(288d) Solar Thermochemical Water Splitting Using Iron Aluminates | AIChE

(288d) Solar Thermochemical Water Splitting Using Iron Aluminates


Warren, K. J. - Presenter, University of Colorado Boulder
Weimer, A., University Of Colorado
Tran, J., University of Colorado Boulder
Technologies like solar thermochemical hydrogen (STCH) production, which leverage the oxygen-exchange properties of metal oxides to split water, are attractive because they can harness the entire solar spectrum, whereas photovoltaic-driven alternatives (e.g., water electrolysis) rely only on specific wavelength ranges. Generally, this approach involves alternating between two steps namely, (1) the endothermic removal of oxygen from an oxide and (2) the exothermic oxidation of the reduced oxide with water to produce hydrogen.

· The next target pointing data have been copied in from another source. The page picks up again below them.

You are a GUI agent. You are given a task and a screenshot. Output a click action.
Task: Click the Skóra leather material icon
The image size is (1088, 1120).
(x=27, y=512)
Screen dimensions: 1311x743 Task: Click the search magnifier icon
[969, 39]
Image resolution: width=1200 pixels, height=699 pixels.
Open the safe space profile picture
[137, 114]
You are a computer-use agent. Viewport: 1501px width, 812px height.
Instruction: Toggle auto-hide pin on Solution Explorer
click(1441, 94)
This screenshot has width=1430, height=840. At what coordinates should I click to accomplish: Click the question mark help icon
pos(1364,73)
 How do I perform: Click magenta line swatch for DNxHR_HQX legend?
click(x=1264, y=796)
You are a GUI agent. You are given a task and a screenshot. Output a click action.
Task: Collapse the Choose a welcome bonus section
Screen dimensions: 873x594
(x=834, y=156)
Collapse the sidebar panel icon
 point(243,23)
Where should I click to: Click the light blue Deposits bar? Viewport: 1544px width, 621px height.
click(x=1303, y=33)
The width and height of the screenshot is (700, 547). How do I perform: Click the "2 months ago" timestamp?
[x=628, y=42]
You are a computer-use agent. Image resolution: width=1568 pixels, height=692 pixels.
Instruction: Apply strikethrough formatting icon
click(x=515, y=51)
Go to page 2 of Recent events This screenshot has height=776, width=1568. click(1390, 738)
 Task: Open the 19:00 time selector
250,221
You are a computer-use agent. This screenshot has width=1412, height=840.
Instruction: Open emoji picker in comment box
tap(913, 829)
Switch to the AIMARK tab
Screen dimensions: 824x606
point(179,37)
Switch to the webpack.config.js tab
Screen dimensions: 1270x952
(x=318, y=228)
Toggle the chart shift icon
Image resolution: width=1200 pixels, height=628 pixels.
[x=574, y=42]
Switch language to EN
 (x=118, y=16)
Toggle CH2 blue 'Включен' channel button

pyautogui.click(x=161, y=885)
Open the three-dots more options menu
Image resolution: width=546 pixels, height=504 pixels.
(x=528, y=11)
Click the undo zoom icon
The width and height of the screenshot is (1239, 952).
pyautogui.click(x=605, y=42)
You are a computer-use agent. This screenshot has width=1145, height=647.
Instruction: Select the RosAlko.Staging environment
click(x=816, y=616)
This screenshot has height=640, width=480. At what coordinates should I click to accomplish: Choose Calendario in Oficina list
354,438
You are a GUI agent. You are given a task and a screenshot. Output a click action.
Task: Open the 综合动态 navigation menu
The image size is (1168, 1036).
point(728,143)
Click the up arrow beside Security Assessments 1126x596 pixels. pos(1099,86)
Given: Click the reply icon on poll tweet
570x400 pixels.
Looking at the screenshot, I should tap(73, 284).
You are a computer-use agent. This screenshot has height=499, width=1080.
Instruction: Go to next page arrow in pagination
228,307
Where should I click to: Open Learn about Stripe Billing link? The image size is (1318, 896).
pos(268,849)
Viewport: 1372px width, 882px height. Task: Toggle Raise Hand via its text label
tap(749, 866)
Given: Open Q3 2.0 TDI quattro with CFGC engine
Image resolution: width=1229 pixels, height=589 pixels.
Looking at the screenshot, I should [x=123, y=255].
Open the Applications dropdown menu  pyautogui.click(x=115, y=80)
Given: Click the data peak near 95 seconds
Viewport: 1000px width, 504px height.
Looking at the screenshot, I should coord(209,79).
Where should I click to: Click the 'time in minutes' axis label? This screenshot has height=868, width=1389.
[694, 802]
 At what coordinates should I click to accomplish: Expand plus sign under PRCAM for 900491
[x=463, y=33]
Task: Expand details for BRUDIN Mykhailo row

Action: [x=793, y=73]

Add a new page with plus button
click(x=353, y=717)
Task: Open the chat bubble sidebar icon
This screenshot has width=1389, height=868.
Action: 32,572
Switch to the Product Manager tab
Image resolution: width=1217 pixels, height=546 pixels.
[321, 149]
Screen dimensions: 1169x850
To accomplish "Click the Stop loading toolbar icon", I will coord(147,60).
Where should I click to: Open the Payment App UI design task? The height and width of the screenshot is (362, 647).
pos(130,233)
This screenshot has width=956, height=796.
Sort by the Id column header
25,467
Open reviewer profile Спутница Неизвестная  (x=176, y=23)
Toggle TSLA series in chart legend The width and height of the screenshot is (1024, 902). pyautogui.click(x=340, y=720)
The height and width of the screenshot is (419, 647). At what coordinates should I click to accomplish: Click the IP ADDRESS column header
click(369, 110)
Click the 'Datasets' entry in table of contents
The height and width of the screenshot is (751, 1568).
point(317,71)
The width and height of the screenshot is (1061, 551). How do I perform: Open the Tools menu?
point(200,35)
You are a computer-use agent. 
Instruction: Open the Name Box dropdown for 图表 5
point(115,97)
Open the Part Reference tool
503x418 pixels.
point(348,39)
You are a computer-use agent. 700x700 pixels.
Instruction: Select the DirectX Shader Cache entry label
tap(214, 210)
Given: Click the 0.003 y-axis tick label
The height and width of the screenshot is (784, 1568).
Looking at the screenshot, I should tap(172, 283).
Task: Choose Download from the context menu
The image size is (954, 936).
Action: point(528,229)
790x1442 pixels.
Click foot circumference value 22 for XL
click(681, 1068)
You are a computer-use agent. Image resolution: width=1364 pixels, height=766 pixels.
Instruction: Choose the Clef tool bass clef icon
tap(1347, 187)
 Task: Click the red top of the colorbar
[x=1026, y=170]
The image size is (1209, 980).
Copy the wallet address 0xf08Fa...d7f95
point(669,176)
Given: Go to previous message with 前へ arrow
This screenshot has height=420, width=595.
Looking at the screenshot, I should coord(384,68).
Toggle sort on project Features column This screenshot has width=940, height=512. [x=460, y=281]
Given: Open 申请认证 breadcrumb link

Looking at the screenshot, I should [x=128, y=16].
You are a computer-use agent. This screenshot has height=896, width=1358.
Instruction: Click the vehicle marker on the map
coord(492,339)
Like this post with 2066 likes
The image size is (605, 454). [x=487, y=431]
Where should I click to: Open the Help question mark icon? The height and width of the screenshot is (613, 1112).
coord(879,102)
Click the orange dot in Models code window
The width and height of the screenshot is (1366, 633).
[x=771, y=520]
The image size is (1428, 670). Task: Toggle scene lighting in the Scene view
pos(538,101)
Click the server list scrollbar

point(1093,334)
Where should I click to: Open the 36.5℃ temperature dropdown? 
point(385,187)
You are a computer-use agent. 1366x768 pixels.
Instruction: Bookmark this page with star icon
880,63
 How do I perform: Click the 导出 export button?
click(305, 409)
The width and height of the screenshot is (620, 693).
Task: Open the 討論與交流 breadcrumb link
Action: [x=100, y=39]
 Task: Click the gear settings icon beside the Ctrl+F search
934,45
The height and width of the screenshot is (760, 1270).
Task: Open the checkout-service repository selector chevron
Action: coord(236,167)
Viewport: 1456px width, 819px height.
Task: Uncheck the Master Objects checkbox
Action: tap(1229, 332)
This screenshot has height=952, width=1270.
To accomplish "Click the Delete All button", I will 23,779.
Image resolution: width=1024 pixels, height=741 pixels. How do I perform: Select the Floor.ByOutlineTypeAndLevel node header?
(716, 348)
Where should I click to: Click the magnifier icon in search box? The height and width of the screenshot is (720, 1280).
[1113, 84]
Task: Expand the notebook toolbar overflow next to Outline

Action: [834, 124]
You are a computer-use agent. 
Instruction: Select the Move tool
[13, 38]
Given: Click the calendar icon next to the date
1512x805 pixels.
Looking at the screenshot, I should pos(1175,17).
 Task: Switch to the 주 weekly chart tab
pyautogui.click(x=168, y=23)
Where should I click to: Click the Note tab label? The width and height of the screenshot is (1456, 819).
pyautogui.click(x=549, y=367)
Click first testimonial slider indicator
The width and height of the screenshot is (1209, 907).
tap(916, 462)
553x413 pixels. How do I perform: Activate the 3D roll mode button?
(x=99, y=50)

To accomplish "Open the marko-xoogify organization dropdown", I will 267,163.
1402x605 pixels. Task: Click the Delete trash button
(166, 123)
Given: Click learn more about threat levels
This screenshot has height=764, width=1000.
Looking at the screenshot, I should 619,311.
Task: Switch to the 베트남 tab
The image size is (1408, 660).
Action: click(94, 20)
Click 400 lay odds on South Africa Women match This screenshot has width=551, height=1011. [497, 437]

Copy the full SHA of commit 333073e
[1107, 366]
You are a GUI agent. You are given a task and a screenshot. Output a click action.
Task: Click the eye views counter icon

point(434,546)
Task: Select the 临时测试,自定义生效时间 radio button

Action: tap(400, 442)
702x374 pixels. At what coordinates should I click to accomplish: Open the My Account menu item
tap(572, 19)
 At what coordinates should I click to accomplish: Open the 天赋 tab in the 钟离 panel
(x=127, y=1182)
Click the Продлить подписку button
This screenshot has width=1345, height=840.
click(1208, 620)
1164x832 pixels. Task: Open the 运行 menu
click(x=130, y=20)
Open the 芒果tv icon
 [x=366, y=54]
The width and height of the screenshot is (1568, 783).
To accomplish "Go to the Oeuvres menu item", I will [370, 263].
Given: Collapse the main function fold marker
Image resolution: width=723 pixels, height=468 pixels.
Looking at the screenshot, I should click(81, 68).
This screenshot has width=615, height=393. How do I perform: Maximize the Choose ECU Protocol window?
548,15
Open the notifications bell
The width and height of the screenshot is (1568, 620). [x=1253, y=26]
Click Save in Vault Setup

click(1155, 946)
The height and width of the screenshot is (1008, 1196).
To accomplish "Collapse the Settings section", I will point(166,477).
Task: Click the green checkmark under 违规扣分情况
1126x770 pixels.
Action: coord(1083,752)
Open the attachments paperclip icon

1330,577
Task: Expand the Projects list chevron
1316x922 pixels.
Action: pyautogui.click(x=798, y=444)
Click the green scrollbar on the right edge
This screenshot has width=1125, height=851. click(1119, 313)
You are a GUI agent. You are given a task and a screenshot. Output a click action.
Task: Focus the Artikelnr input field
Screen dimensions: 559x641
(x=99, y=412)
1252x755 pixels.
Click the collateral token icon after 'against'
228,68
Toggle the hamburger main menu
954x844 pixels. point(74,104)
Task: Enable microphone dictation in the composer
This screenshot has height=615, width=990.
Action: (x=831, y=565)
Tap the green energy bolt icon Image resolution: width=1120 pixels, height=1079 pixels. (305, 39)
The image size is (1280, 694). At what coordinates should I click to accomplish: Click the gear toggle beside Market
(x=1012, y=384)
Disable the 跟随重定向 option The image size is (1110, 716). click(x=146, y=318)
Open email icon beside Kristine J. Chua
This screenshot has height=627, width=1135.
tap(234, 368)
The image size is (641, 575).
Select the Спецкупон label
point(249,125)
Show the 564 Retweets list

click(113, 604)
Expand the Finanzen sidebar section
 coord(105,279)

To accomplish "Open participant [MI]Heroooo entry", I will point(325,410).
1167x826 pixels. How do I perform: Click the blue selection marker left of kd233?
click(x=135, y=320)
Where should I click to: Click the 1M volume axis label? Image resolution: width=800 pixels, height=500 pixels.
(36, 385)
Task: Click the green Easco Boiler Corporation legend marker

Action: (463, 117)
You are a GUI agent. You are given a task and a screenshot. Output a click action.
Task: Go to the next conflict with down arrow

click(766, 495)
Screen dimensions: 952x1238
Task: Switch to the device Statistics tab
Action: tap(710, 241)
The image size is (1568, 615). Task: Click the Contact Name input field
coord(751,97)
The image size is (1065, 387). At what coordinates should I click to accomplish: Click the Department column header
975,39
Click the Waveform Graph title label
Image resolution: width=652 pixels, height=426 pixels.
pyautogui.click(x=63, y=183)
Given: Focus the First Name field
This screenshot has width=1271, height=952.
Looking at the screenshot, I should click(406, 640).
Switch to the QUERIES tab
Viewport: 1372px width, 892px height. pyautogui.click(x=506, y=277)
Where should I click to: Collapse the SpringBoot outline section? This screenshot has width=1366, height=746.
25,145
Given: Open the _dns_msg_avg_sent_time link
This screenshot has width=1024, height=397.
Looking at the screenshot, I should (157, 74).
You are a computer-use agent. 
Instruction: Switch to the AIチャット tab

The endo/exothermic nature of each reaction implies that opposite changes in temperature are required to drive the hydrogen yield per cycle. However, in practice, implementing a temperature swing between redox regimes imposes significant irreversibilities that arise from sensible heating of the solid, thus resulting in inefficient operation unless heat is recovered via ultra-high temperature thermal energy storage (a technology still in its infancy). Therefore, in this work, a scalable prototype reactor – situated within a well-insulated cavity receiver – was designed and operated such that the water-splitting (oxidation) step was intentionally initiated at temperatures where reduction is favorable, thereby avoiding the complications associated with solid-solid heat recuperation. To mitigate the undesired thermodynamic consequence of performing the exothermic oxidation reaction at higher temperatures, iron aluminates, a low-cost class of materials with an exceptional isothermal capacity for hydrogen production, were considered for this prototype demonstration. The stable experimental results, obtained under concentrated radiation from a 45 kWe high-flux solar simulator, provide compelling motivation for the commercial viability of solar thermochemical routes for hydrogen production.